:: Document segment ::
========

He was in the offices of his company, Automata, the most innovative, adventurous, plumb crazy British game developer of the era.

Croucher had brought together the small group of people who were Automata, the first games company in the U.K.

They were known as the team which had effectively launched gaming in Britain in the 1970s, via a series of radio broadcasts that transmitted code for early computers like the Commodore PET. The company had bloomed in the early 1980s with a series of zany, nonviolent games for Sinclair home computers that had captured the public's attention, topped off by a highly ambitious art-house game called Deus Ex Machina, an early attempt to address the human experience through the medium of gaming.

But in June 1985, it was all coming to an end. Today, he was going to sell his company. He was going to end a period of his life that had yielded some of the most unusual, memorable games that had ever been created.

It was mid-morning, too early for beer and too hot for the pinstriped suit that Croucher had worn as "a kind of daft statement." The last time he'd worn it was to a funeral.

His old friend Christian Penfold signed some papers, officially transferring the company away from Croucher. Penfold worked on the games, but was best known for wearing a pink, fluffy jumpsuit to promotional events, dressing up as a floppy-nosed character called "Piman."

Anyone who read British computer games magazines in the mid-1980s, like Crash or Sinclair User — each of which sold more than 100,000 copies every month — knew Piman and they knew Mel Croucher. Piman and Croucher were the anti-establishment of gaming, before gaming even knew it was an establishment.

========

:: Task brief ::
Resume the account of Mel Croucher and the sale of Automata, carrying it on from its last sentence.

:: Supplied data ::
========

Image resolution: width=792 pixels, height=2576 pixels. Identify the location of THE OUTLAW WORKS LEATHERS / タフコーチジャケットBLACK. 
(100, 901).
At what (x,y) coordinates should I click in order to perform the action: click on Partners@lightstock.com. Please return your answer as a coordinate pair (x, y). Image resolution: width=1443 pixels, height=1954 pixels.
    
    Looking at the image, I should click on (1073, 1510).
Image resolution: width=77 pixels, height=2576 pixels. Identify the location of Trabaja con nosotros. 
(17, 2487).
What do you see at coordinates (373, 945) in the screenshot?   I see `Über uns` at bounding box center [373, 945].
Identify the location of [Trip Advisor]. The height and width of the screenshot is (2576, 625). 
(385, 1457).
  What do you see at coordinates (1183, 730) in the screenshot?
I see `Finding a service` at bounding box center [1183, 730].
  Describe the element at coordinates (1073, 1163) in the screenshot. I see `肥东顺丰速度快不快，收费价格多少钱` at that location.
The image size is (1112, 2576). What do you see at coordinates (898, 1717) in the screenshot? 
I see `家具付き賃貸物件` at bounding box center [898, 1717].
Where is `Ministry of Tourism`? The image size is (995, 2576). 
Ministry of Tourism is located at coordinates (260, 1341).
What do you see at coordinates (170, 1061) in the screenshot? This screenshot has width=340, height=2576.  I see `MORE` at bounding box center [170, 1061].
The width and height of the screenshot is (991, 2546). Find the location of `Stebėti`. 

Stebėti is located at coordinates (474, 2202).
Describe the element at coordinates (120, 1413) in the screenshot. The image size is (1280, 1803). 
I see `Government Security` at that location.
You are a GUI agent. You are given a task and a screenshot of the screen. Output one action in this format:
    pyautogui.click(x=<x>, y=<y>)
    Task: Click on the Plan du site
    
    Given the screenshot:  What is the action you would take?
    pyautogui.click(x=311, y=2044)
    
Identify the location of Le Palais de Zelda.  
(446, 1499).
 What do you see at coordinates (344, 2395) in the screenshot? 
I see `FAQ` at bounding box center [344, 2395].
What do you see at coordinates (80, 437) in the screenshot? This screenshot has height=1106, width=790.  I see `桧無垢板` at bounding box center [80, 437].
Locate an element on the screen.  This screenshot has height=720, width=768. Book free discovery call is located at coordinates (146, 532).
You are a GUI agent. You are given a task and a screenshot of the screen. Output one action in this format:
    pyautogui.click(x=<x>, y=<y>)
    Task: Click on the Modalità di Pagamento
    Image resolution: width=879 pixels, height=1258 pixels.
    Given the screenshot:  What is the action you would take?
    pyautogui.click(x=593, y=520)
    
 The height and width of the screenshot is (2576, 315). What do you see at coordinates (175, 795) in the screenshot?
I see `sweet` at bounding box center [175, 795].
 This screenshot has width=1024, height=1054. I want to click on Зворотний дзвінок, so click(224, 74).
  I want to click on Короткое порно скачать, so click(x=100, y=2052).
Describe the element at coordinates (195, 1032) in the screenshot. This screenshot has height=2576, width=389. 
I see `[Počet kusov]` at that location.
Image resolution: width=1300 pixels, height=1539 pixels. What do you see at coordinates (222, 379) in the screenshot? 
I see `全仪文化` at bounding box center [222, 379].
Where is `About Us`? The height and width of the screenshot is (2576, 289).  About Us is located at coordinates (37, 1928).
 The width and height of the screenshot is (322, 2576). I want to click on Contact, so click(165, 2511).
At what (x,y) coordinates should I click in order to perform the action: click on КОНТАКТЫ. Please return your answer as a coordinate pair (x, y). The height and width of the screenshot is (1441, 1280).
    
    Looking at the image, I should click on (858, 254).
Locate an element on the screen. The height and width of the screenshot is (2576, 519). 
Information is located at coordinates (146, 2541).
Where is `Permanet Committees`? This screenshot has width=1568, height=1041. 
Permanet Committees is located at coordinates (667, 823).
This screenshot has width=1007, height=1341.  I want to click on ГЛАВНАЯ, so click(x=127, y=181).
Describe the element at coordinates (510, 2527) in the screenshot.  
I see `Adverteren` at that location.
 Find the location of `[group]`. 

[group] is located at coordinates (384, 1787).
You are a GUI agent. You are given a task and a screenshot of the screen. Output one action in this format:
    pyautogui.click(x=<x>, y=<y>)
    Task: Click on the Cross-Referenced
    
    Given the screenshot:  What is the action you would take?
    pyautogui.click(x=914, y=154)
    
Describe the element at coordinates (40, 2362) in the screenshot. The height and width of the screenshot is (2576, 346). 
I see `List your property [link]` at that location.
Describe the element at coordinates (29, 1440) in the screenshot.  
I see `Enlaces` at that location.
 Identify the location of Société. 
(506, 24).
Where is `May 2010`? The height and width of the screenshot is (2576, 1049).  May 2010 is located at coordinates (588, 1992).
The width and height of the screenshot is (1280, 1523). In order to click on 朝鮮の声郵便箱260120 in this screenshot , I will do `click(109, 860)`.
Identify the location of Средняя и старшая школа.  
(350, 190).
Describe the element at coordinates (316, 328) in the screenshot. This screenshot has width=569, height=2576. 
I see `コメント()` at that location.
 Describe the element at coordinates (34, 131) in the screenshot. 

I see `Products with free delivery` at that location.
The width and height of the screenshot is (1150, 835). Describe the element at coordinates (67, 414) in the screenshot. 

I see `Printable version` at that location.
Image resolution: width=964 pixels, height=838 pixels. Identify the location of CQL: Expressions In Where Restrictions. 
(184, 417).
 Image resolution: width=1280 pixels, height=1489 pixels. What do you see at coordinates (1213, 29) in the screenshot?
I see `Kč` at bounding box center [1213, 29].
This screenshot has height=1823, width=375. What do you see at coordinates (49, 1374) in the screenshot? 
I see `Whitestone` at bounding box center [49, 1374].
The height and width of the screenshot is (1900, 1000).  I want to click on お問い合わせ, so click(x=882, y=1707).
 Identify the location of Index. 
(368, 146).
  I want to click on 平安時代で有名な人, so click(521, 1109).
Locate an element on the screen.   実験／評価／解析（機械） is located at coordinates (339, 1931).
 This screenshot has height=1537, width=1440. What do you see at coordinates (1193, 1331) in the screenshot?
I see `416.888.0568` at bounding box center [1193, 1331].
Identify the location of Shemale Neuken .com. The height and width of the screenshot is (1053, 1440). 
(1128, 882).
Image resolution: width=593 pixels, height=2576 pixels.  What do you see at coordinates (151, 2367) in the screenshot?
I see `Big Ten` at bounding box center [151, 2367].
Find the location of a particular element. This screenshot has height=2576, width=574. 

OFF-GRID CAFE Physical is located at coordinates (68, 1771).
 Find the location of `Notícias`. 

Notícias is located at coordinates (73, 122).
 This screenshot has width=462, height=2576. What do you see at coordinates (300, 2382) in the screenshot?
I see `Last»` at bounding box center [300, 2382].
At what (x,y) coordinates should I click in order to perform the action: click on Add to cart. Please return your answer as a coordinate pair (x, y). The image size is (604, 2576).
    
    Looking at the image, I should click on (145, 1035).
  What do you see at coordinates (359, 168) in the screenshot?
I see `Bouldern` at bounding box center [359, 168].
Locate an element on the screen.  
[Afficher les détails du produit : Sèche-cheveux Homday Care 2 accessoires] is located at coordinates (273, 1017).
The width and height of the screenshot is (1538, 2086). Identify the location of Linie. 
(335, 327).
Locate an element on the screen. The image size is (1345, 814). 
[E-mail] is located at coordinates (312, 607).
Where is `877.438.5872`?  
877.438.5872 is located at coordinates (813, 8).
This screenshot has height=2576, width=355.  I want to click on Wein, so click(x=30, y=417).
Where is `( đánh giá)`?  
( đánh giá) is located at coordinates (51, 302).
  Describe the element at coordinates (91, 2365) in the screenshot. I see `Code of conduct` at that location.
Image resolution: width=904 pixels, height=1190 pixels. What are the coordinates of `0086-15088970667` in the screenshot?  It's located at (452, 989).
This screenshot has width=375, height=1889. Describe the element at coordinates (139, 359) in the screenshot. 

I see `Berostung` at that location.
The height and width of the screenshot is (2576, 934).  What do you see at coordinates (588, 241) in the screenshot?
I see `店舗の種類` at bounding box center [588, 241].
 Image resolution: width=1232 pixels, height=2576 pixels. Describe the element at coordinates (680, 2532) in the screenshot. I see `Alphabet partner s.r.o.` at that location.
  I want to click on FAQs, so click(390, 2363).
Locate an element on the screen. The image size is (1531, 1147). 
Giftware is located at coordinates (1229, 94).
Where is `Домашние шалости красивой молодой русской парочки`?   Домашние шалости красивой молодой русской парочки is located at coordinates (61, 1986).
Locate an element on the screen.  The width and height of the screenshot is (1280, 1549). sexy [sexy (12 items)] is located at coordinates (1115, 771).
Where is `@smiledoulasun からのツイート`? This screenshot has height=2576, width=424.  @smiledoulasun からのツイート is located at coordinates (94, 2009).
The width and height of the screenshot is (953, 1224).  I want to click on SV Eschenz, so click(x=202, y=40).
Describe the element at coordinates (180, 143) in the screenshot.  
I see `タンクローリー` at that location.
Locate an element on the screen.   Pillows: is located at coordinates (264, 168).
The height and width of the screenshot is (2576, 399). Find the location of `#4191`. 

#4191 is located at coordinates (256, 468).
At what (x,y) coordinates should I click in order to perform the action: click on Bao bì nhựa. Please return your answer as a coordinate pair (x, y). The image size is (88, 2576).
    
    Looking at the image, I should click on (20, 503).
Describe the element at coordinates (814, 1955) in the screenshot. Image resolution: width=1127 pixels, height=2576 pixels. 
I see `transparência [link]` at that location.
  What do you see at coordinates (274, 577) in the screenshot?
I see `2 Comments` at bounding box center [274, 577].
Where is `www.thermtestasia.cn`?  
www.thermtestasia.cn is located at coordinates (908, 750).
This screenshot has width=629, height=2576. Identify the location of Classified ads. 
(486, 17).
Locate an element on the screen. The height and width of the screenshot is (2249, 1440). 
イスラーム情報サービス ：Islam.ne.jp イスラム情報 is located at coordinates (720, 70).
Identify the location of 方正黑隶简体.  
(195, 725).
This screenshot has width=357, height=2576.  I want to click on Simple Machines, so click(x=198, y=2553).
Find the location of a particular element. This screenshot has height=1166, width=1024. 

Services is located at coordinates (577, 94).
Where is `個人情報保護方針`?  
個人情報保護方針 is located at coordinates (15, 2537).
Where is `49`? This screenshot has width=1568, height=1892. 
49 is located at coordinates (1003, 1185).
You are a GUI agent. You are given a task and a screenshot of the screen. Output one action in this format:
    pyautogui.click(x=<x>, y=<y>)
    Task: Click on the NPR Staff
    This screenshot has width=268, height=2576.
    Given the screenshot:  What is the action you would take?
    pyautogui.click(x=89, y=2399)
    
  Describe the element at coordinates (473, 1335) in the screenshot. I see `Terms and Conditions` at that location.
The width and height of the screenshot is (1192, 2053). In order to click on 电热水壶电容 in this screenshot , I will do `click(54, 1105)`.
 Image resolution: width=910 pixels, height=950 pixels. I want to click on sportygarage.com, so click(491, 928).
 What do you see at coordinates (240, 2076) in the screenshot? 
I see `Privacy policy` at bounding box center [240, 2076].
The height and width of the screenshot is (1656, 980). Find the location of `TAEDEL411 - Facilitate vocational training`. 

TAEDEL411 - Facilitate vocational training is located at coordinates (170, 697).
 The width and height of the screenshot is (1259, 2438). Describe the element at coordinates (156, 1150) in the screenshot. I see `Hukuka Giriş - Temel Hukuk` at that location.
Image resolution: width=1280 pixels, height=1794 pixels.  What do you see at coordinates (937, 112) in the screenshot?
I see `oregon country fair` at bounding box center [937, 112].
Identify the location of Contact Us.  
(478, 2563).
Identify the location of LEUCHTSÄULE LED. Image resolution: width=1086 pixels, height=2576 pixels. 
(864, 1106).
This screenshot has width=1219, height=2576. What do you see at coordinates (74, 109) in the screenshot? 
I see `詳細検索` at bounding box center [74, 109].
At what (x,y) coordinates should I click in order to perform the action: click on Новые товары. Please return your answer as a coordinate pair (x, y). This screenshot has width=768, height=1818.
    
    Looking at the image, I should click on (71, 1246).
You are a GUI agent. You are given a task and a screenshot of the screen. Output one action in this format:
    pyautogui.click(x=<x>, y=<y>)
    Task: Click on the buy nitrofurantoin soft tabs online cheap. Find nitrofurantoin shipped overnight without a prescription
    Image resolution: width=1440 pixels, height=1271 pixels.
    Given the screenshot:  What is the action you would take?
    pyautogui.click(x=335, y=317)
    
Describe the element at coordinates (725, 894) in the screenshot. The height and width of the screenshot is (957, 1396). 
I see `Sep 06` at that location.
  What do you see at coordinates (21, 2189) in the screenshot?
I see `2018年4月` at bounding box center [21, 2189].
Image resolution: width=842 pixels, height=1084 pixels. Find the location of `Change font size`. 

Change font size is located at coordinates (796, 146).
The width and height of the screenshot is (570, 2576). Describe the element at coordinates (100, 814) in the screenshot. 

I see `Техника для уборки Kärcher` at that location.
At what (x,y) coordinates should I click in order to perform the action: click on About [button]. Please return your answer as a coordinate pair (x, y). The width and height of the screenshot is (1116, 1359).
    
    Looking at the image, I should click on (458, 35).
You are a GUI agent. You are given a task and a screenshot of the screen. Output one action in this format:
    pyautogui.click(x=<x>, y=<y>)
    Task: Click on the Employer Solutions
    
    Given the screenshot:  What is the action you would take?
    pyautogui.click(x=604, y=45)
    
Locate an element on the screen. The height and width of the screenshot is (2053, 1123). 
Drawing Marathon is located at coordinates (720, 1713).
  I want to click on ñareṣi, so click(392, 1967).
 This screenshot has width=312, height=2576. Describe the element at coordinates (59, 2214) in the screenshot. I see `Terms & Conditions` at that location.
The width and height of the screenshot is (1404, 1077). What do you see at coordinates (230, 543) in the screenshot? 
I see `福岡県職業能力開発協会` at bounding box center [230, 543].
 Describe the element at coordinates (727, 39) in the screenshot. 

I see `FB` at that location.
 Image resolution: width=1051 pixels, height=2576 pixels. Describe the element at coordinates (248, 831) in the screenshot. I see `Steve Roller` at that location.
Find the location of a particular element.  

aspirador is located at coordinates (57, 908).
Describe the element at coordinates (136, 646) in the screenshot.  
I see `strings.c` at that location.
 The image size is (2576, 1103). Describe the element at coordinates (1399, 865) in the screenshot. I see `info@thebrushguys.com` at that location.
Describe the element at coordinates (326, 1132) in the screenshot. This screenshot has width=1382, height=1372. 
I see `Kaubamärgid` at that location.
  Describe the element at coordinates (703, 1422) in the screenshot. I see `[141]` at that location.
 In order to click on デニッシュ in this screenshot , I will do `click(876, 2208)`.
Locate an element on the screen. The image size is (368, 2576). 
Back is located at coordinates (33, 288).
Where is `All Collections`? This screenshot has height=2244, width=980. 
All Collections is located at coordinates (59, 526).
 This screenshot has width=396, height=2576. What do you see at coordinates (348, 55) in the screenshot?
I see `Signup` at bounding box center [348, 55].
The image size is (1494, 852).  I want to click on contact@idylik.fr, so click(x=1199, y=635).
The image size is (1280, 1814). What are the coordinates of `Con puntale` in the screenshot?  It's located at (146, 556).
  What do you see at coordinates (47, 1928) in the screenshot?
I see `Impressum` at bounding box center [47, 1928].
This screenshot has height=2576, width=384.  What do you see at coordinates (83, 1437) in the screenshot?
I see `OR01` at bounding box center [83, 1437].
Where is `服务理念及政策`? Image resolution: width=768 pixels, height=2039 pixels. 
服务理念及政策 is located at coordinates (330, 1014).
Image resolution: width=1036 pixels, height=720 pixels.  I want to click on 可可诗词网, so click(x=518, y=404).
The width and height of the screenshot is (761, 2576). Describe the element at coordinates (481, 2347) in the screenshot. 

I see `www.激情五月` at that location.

========

:: Expected answer ::
Croucher sold the company for 10 pence (about 15 cents). Penfold handed over the silver coin. There were no speeches, just some tears and hugs. They left the office behind, exited down the steps into the street, past a pub and a chip shop. Automata's office had been bought by a dentist. The sofa stayed behind.

Croucher looked at the 10-pence piece, put it in his pocket and walked away from video games. He would not return for a quarter of a century.

Deus Ex Machina: 1984

Croucher was a disappointed man. He'd "had enough" of making games. Deus Ex Machina, one of early digital entertainment's most striking achievements, was his creation. It was well-loved by its players, lauded by the games magazines of the time and a Game of the Year recipient. It was not a commercial hit.

For Croucher, Deus Ex Machina was a symbol of his own disappointment with video games, a medium he had already spent eight years fostering. It was a symbol of failure.

"I was fucking disappointed," says Croucher. "After Deus Ex Machina."

Following a string of idiosyncratic hits on the Sinclair Spectrum, he had created a game that cost him dearly. "I put everything into it," he says. "All my savings, my heart and my soul, everything was in there."

Deus Ex Machina is really a soundtrack on a tape, attached to an electronic story delivered via the "Speccy," the home computer that raised a generation of Brits. It tells the story of a life, the seven ages of man, as told by Shakespeare in As You Like It.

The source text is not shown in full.